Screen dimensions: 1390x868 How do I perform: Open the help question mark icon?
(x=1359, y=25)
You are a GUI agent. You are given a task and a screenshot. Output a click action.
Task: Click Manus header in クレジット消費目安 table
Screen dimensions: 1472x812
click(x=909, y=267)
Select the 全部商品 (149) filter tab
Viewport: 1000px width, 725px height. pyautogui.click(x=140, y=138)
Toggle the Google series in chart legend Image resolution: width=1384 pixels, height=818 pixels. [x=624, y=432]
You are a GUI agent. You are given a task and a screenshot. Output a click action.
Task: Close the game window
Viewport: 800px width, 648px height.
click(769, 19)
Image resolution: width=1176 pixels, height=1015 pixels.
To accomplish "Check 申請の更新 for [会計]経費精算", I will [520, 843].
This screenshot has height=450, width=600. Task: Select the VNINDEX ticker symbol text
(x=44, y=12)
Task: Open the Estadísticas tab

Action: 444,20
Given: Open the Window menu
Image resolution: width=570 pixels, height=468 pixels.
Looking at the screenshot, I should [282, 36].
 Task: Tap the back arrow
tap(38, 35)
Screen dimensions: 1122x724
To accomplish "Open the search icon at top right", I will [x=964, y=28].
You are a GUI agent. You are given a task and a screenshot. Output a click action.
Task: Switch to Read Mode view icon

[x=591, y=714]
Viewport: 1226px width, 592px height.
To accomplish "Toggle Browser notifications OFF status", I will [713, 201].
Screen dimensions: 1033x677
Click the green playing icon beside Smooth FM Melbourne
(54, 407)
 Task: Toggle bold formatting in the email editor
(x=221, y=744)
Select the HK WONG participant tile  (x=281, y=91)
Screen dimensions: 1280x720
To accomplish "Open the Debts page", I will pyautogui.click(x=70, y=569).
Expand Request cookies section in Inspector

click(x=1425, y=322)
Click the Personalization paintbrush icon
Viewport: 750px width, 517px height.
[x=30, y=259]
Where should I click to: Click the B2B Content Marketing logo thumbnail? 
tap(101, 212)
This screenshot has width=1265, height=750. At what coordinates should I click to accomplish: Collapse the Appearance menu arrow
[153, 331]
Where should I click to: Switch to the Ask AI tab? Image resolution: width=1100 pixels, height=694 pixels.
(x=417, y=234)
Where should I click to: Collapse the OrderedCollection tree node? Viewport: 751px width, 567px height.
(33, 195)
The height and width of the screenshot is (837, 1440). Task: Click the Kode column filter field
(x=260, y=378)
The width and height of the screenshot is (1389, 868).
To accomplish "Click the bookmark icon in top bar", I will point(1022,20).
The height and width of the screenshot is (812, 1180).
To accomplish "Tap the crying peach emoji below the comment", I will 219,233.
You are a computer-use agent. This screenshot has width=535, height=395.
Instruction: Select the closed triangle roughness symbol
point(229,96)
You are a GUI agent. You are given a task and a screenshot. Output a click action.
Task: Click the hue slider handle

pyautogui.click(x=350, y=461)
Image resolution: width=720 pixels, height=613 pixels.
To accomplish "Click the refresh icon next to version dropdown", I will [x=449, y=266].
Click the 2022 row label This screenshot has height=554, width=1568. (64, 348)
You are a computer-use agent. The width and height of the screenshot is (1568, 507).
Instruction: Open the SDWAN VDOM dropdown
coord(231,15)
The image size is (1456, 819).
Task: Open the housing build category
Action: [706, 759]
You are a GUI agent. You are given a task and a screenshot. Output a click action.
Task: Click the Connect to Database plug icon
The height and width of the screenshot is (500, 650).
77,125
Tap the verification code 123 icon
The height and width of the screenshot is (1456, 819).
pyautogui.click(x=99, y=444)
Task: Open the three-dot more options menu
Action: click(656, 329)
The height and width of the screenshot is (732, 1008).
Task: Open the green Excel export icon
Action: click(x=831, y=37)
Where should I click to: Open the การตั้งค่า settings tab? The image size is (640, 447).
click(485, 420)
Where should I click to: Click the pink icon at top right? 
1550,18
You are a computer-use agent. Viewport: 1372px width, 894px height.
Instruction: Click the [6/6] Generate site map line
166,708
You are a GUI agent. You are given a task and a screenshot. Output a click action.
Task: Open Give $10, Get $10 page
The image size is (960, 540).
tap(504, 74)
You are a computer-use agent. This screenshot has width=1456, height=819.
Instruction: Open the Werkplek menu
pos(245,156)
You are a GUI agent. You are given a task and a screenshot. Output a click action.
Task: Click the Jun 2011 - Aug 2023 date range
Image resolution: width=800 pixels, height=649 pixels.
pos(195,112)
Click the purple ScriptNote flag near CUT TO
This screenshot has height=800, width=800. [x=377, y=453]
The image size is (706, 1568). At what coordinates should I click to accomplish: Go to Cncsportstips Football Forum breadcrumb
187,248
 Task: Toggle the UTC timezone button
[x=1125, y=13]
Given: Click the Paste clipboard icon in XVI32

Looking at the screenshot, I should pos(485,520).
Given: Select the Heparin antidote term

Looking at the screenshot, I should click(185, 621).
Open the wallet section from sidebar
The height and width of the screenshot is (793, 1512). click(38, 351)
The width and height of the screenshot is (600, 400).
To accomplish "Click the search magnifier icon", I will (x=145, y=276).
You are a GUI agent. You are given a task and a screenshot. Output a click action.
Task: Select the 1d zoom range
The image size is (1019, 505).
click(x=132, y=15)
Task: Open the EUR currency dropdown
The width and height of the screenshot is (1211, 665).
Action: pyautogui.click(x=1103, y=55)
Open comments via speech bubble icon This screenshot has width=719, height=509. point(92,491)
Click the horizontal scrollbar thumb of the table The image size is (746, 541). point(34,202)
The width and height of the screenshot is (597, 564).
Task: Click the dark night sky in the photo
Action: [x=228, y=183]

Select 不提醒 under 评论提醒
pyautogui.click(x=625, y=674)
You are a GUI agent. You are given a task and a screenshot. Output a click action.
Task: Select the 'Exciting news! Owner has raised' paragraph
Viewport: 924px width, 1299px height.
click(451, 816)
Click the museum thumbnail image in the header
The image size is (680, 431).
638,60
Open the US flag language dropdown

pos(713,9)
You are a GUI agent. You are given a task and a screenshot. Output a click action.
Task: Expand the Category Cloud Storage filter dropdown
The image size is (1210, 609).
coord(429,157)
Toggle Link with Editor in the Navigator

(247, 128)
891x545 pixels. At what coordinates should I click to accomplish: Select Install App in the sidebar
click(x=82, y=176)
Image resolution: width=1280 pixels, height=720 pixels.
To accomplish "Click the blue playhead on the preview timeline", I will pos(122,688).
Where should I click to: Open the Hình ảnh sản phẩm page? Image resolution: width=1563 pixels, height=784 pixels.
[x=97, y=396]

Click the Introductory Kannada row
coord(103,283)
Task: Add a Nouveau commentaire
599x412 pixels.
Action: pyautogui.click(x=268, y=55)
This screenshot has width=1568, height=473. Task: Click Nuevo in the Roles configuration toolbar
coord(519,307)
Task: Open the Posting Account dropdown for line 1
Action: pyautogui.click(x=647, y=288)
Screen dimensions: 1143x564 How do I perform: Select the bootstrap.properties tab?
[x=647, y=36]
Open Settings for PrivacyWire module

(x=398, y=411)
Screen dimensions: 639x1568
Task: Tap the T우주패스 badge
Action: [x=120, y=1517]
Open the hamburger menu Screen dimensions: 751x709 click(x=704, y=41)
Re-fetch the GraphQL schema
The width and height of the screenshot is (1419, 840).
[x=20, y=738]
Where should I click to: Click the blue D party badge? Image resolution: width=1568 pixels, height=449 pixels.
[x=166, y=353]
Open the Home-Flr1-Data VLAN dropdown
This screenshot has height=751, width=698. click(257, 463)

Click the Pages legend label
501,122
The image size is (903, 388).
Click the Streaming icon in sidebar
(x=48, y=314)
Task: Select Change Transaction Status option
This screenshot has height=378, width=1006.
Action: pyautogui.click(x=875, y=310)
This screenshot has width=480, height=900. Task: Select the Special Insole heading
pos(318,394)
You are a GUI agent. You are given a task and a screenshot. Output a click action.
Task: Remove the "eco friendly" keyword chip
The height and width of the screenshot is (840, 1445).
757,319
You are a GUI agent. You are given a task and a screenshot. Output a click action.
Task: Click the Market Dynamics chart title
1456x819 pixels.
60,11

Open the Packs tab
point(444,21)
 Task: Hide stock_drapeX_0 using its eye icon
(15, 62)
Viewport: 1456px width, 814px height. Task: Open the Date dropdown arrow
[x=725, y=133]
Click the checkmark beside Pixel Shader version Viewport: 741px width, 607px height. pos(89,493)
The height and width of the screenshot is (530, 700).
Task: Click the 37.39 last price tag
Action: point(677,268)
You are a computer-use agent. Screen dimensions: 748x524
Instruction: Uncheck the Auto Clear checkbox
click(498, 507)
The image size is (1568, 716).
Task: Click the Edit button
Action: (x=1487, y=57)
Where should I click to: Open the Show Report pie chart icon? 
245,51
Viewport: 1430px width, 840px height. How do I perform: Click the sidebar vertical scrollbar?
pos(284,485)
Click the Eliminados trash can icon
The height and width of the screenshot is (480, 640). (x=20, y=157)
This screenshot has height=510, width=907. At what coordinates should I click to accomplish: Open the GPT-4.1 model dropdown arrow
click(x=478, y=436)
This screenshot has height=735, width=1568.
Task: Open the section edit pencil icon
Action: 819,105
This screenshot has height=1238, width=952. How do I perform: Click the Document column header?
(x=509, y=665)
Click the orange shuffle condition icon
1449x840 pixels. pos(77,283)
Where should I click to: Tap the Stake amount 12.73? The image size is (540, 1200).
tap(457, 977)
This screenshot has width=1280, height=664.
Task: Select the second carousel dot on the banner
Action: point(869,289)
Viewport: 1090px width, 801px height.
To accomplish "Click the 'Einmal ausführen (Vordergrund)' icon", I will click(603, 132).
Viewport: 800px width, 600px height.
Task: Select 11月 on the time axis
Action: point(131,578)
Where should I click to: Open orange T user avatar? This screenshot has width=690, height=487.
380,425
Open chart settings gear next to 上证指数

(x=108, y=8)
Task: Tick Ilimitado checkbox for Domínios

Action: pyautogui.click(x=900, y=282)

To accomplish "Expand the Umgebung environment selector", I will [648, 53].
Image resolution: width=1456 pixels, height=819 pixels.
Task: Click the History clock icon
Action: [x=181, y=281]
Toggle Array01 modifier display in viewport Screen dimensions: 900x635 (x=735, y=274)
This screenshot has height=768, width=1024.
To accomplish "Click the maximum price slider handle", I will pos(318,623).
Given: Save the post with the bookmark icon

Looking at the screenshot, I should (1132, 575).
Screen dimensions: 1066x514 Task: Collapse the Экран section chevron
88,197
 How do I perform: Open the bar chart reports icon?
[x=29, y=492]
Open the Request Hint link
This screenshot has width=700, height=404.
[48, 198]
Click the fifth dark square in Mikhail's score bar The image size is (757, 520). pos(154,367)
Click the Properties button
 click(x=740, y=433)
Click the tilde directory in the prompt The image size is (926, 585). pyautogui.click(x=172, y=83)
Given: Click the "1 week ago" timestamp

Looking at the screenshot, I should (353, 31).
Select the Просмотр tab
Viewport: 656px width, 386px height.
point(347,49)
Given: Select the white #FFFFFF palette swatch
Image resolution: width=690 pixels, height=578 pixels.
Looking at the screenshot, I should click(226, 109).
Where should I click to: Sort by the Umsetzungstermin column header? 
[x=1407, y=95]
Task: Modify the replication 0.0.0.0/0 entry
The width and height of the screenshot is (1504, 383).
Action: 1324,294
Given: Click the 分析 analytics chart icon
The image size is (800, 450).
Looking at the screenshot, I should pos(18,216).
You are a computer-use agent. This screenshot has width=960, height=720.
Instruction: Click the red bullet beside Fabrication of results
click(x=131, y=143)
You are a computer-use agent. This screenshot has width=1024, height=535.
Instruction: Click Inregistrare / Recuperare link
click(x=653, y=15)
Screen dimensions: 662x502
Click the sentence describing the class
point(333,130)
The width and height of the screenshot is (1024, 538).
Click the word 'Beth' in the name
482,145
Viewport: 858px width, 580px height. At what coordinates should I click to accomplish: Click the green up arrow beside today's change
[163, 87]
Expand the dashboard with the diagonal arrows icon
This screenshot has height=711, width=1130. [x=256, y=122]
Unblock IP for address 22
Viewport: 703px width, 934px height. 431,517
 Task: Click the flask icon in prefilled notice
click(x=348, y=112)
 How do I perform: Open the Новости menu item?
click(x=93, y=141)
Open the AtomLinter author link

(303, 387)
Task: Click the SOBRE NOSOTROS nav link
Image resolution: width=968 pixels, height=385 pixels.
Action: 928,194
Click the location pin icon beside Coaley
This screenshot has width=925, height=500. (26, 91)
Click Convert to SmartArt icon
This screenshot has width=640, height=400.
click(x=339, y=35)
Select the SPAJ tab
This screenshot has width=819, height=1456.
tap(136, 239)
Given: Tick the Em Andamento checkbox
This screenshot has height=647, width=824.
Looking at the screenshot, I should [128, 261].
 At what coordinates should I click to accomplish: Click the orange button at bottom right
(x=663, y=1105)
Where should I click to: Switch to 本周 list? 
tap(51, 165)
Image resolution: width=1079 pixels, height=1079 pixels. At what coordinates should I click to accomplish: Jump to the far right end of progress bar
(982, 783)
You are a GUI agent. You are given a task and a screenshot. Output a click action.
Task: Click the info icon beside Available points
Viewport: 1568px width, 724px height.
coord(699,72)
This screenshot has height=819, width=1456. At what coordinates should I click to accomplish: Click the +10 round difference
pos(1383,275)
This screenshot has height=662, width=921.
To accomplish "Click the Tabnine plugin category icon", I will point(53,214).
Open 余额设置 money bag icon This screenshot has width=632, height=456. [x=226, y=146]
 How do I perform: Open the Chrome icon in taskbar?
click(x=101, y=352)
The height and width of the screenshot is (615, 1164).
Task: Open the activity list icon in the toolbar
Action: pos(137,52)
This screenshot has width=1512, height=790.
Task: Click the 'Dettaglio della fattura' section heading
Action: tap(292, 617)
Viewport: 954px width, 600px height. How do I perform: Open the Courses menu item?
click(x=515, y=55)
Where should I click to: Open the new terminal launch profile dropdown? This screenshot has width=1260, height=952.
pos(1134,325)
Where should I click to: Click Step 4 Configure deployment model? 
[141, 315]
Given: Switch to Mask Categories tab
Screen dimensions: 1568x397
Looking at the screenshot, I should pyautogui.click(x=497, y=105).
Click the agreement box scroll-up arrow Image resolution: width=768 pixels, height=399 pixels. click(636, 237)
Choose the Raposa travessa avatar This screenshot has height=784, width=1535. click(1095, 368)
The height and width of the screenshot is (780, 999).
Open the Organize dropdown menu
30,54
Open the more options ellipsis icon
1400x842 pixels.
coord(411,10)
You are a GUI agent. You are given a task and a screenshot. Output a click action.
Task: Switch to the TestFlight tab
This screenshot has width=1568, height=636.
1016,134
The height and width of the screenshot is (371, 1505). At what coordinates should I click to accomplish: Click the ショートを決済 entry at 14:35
------------------------------------------------------------------------
- Task requirements -
Copy out the data word for word, from the line with "Choose the Raposa" to the end of the data.

- The answer -
Choose the Raposa travessa avatar This screenshot has height=784, width=1535. click(1095, 368)
The height and width of the screenshot is (780, 999).
Open the Organize dropdown menu
30,54
Open the more options ellipsis icon
1400x842 pixels.
coord(411,10)
You are a GUI agent. You are given a task and a screenshot. Output a click action.
Task: Switch to the TestFlight tab
This screenshot has width=1568, height=636.
1016,134
The height and width of the screenshot is (371, 1505). At what coordinates should I click to accomplish: Click the ショートを決済 entry at 14:35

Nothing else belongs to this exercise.